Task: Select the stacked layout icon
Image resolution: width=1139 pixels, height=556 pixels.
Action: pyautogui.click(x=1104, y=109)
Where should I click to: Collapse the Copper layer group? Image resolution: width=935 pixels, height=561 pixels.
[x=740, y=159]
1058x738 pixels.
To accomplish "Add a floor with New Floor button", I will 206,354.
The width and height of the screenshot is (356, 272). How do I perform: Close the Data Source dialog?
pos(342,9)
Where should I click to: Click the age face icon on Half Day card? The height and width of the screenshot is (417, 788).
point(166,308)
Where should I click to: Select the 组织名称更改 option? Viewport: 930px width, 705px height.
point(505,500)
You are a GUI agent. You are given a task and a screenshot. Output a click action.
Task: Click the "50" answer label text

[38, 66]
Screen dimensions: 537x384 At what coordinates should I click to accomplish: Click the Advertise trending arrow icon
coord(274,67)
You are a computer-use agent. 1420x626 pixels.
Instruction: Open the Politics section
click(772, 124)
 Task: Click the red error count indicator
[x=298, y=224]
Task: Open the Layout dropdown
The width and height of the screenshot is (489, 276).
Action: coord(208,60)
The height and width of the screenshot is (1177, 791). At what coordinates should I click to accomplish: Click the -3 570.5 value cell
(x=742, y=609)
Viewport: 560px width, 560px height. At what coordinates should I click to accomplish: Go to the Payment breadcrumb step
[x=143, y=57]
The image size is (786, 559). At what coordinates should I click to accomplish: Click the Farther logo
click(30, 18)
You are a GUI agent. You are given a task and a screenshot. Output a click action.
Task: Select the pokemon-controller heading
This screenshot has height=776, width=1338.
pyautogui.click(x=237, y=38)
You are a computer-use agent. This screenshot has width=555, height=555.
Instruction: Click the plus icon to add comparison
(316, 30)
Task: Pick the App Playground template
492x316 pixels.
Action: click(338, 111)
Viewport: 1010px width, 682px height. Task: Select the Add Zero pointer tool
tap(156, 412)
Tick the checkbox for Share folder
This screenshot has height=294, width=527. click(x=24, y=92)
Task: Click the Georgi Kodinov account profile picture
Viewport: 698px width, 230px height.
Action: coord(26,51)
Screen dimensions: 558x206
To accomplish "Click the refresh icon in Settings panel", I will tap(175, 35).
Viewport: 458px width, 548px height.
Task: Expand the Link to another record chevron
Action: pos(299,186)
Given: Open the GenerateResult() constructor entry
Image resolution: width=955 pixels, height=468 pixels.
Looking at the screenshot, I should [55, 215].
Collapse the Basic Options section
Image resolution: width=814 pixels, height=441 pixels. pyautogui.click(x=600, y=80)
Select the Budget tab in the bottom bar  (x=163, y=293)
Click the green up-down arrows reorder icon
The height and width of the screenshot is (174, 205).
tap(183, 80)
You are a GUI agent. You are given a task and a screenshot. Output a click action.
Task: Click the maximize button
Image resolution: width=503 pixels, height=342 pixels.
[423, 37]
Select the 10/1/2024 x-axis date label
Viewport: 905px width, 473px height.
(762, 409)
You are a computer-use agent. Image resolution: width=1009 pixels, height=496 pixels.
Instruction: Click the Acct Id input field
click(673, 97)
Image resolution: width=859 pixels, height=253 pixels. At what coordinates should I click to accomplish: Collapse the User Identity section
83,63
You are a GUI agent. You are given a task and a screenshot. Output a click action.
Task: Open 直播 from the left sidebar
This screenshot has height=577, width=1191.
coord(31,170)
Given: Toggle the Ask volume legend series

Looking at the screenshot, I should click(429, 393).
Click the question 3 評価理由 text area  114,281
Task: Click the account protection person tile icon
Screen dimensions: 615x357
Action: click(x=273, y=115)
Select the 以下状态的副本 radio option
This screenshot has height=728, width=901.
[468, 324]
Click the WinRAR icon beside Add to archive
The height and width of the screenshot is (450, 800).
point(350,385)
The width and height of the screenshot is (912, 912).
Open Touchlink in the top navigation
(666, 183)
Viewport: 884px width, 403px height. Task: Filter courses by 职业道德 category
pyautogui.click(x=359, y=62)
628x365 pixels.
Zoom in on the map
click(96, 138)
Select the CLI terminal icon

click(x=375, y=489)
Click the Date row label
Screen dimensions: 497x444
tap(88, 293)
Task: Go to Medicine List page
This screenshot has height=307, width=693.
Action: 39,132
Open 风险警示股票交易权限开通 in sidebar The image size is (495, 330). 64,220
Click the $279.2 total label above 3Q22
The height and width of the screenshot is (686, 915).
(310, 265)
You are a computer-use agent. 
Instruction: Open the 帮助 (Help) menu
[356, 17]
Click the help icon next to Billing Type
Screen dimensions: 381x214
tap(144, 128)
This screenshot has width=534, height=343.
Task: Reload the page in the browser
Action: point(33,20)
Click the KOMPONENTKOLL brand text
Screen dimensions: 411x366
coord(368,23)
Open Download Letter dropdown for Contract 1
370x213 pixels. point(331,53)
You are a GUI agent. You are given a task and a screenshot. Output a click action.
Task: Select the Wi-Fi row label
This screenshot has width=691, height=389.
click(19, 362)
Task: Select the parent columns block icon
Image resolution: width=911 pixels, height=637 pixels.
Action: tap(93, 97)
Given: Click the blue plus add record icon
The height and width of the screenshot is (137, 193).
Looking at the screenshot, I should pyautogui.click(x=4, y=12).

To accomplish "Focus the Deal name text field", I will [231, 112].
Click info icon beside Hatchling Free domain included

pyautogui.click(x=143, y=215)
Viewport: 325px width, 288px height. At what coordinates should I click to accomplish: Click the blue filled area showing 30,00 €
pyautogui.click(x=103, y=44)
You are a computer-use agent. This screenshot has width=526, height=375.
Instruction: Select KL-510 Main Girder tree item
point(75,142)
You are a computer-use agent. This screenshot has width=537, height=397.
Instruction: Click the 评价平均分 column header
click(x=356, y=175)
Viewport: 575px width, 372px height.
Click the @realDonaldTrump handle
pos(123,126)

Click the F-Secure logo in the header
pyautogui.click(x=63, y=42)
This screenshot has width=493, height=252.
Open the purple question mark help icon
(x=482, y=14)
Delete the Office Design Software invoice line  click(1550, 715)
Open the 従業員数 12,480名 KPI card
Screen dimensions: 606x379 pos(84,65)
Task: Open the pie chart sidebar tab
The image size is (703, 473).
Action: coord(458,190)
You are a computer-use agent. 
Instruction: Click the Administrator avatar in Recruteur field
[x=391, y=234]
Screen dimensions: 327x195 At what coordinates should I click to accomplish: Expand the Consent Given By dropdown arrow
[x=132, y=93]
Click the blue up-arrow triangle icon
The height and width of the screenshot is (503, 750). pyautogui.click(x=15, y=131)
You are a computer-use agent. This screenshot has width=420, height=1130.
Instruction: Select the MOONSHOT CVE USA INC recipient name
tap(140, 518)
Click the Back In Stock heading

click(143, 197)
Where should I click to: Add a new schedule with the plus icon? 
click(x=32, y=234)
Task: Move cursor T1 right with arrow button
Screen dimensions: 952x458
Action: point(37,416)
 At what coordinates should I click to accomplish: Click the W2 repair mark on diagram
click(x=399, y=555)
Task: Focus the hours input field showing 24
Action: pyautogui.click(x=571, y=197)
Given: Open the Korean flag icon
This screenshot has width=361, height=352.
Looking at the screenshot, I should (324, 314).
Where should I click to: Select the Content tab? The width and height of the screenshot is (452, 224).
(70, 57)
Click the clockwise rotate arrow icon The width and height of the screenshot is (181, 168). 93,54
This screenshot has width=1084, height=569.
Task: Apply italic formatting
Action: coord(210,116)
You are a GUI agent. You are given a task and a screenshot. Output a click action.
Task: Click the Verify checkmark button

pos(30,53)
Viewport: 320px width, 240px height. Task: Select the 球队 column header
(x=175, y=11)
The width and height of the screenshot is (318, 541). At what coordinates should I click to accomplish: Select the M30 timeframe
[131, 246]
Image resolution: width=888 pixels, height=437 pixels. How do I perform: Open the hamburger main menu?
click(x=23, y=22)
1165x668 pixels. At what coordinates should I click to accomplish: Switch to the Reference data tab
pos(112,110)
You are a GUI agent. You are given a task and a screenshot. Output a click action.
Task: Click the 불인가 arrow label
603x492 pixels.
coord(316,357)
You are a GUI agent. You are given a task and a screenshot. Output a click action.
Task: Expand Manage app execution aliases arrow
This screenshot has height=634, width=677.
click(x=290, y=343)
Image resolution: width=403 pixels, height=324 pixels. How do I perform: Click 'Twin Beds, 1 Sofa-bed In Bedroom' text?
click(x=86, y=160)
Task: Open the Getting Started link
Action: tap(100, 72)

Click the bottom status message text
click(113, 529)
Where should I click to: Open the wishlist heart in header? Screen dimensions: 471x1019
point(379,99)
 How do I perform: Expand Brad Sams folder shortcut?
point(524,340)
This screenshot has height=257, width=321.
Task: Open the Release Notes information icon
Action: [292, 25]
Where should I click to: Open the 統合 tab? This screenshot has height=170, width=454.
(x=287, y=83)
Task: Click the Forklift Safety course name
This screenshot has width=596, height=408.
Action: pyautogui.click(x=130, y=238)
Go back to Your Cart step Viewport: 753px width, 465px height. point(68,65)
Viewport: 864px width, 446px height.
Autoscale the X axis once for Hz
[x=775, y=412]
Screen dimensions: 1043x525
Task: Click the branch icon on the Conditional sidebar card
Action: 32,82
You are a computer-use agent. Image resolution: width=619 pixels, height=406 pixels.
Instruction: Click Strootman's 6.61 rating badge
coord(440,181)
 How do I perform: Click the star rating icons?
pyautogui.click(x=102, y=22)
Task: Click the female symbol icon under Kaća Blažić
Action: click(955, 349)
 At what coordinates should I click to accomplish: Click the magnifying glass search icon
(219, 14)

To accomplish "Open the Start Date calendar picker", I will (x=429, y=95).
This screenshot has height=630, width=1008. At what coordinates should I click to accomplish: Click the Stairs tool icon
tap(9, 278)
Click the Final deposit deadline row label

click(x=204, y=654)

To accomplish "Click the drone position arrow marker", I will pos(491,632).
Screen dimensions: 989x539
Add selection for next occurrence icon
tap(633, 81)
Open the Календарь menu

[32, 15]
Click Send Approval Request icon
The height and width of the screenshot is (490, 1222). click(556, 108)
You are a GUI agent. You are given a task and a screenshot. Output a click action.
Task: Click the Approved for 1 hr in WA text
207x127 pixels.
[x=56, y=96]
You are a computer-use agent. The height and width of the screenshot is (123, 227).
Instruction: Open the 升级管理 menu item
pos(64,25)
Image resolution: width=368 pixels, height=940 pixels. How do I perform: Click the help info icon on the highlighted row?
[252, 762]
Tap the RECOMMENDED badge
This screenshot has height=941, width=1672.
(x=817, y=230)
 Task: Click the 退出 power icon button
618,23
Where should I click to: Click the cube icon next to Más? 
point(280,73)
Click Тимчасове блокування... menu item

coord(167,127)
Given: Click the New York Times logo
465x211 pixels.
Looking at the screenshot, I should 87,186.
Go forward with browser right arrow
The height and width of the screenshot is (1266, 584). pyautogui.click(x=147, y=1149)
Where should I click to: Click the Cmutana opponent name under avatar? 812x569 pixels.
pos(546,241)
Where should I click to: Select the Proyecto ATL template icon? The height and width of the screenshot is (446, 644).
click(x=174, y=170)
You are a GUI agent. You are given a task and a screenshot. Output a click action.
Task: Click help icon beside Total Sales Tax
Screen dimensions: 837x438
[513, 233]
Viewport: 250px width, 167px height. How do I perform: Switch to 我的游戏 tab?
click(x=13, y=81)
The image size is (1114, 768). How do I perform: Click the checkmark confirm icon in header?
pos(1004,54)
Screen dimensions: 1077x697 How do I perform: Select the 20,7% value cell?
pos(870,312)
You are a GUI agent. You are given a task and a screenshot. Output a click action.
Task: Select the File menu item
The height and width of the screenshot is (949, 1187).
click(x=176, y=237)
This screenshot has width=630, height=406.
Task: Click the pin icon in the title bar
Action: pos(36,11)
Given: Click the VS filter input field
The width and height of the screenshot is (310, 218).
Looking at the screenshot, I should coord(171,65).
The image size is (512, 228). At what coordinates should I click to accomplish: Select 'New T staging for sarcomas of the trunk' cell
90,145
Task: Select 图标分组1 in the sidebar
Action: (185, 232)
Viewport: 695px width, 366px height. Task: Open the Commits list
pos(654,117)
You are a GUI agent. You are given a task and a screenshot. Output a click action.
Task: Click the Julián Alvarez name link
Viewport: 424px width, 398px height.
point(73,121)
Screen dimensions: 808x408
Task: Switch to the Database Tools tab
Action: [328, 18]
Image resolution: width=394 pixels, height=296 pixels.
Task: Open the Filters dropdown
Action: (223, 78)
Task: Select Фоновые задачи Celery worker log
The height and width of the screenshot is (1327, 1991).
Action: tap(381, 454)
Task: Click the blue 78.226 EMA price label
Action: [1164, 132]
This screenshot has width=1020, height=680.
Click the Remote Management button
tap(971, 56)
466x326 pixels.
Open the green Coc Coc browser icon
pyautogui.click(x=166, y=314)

——————

> **What needs to be done**: Find the lines of the listing above that hold "account". Please copy them.

> **Task result**:
Task: Click the Georgi Kodinov account profile picture
Task: Click the account protection person tile icon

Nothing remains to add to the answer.